We use a rule called the "power rule" for terms like $x^3$: if you have $x$ raised to a power (like $x^n$), its derivative is $n \cdot x^{n-1}$.
* For $x^3$: The power is 3, so its derivative is $3 \cdot x^{3-1} = 3x^2$.
* For the number 1 (which is a constant): The derivative of any constant number is always 0, because it's not changing!
So, the derivative of $f(x) = x^3 + 1$ is $f'(x) = 3x^2 + 0 = 3x^2$.

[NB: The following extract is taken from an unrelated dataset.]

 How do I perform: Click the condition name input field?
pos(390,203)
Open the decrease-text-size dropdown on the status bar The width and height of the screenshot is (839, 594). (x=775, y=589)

**Part (b): Using the product rule**

1. **Identify the two parts and their individual derivatives:** The product rule is a special tool for when you have two functions multiplied together. If $f(x) = u(x) \cdot v(x)$, then its derivative $f'(x)$ is $u'(x) \cdot v(x) + u(x) \cdot v'(x)$. It means the derivative of the first part times the second part, PLUS the first part times the derivative of the second part.

Let $u(x) = x+1$.
* The derivative of $x$ is 1 (think of $x^1$, so $1 \cdot x^{1-1} = 1 \cdot x^0 = 1 \cdot 1 = 1$).
* The derivative of 1 (a constant) is 0.
So, $u'(x) = 1+0 = 1$.

Let $v(x) = x^2-x+1$.
* The derivative of $x^2$ is $2 \cdot x^{2-1} = 2x$.
* The derivative of $-x$ is $-1$.
* The derivative of $+1$ is $0$.
So, $v'(x) = 2x-1+0 = 2x-1$.

2. **Apply the product rule:** Now we plug these into the product rule formula:
$f'(x) = u'(x) \cdot v(x) + u(x) \cdot v'(x)$
$f'(x) = (1)(x^2-x+1) + (x+1)(2x-1)$

3. **Simplify the expression:**
$f'(x) = x^2-x+1 + (x \cdot 2x + x \cdot (-1) + 1 \cdot 2x + 1 \cdot (-1))$
$f'(x) = x^2-x+1 + (2x^2 - x + 2x - 1)$
$f'(x) = x^2-x+1 + 2x^2 + x - 1$
Now, combine the similar terms:
$f'(x) = (x^2 + 2x^2) + (-x + x) + (1 - 1)$
$f'(x) = 3x^2 + 0 + 0$
$f'(x) = 3x^2$.

**Verify that (a) and (b) yield the same result**
From Part (a), we got $f'(x) = 3x^2$.
From Part (b), we also got $f'(x) = 3x^2$.
Look! They are exactly the same! This means both ways of solving the problem worked perfectly! It's pretty cool how different math tools can lead to the same right answer!